Here we have made a distinction between the tensor products ⊗ that denote operators on the physical and conjugated multi-qubit Hilbert spaces and the Kronecker products (for vectors with matrix entries) $\otimes_K$ between the $p$ 'sub-vectors' which determine the dimension of the resulting kernels' feature spaces.
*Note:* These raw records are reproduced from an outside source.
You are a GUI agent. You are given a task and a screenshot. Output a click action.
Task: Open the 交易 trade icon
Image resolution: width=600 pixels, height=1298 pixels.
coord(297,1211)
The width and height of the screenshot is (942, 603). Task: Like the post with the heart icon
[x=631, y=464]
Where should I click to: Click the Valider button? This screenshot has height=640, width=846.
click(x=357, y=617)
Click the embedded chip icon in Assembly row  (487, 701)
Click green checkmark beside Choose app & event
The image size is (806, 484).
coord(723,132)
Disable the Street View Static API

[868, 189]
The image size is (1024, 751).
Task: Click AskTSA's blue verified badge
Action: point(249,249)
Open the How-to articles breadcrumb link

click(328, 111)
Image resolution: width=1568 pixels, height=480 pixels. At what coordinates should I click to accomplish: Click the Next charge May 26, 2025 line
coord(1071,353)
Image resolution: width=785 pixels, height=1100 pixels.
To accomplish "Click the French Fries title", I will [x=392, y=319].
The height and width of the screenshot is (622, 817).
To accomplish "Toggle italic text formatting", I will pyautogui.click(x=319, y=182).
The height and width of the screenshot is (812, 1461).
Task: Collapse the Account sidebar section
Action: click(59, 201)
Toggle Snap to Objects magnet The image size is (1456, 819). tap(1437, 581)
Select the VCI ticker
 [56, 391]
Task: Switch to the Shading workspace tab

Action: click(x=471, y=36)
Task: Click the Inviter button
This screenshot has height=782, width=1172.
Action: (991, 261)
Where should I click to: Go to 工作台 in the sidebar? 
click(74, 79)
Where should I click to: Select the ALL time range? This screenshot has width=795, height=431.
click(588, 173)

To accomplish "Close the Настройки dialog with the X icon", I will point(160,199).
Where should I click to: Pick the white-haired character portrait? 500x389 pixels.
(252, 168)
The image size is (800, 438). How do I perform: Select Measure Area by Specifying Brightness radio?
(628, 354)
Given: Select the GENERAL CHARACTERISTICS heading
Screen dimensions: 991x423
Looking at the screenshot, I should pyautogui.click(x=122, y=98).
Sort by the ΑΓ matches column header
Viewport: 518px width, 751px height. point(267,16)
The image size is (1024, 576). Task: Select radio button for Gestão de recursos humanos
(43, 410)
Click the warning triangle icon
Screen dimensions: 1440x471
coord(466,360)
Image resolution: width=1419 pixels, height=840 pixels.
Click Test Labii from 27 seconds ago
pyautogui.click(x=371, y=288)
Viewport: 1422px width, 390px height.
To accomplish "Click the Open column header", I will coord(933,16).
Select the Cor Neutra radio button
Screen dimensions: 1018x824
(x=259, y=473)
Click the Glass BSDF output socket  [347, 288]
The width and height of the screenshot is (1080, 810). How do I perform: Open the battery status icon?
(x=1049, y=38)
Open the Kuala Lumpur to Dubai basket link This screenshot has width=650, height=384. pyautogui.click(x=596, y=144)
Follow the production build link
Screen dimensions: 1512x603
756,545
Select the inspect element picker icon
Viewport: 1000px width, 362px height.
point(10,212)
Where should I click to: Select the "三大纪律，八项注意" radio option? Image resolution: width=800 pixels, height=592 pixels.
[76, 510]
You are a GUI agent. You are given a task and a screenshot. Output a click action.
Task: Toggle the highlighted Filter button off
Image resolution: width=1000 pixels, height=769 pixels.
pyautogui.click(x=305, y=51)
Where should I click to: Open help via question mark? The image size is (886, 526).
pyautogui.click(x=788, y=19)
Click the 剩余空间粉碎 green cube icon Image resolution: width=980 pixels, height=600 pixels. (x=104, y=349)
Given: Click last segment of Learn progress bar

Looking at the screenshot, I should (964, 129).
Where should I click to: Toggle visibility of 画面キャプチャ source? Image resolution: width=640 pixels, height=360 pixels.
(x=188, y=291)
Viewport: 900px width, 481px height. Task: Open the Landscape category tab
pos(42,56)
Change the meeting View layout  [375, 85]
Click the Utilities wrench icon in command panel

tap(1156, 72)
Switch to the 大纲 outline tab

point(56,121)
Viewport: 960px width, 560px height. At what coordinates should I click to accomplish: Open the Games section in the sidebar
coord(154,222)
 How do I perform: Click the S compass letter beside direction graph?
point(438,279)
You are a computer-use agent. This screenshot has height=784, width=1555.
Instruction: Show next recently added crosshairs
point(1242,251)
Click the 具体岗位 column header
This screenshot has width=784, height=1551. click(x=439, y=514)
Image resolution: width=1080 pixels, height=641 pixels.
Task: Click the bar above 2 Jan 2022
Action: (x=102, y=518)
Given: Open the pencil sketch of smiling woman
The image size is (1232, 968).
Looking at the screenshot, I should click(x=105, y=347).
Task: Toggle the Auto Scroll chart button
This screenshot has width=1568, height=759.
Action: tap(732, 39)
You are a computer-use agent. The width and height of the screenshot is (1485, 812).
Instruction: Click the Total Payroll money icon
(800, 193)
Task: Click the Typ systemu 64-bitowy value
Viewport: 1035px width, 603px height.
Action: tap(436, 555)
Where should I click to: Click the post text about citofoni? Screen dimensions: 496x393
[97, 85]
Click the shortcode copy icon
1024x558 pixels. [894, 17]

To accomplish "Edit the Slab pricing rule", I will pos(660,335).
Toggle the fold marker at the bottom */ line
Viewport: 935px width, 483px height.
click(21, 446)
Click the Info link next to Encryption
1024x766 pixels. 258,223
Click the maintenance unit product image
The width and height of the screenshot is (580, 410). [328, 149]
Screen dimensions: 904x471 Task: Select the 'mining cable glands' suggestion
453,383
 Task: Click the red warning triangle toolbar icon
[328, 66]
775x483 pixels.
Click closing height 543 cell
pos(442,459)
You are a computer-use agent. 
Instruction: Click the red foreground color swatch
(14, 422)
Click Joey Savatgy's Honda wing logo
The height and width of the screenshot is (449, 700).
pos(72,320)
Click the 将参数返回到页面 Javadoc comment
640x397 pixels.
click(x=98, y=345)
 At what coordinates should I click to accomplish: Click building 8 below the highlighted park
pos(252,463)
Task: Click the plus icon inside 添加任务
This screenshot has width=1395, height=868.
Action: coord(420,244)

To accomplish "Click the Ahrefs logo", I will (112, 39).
The state kernel is then

$\begin{equation} \begin{split} k_s(\boldsymbol{\theta},\boldsymbol{\theta}^{^{\prime}}) & = \left\langle\!\left\langle\right.\right.\!\! \rho_0 \rvert \boldsymbol{v}^T(\boldsymbol{\theta}^{^{\prime}})\boldsymbol{s}^* \boldsymbol{s}^T \boldsymbol{v}(\boldsymbol{\theta})\lvert \rho_0 \left\rangle\!\left\rangle\right.\right.\\ & = \boldsymbol{v}^T(\boldsymbol{\theta}^{^{\prime}})\left\langle\!\left\langle\!\!\right.\right. \rho_0 \rvert\boldsymbol{s}^* \boldsymbol{s}^T\lvert \rho_0 \left\rangle\!\left\rangle\right.\right. \boldsymbol{v}(\boldsymbol{\theta})\\ & = \boldsymbol{v}^T(\boldsymbol{\theta}^{^{\prime}})\boldsymbol{S} \boldsymbol{v}(\boldsymbol{\theta}), \end{split} \end{equation} \tag{ A8 }$

where each element of $\boldsymbol{s}^*$ is the Hermitian conjugate of the corresponding element in $\boldsymbol{s}$ so that $(\boldsymbol{S})_{ij} = \left\langle\!\left\langle\right.\right.\!\! \rho_0 \rvert s_i^\dagger s_j\lvert \rho_0 \left\rangle\!\left\rangle\right.\right.$ . (Note that the unitary $R_{p+1}\otimes R_{p+1}^*$ has been cancelled by its Hermitian conjugate.)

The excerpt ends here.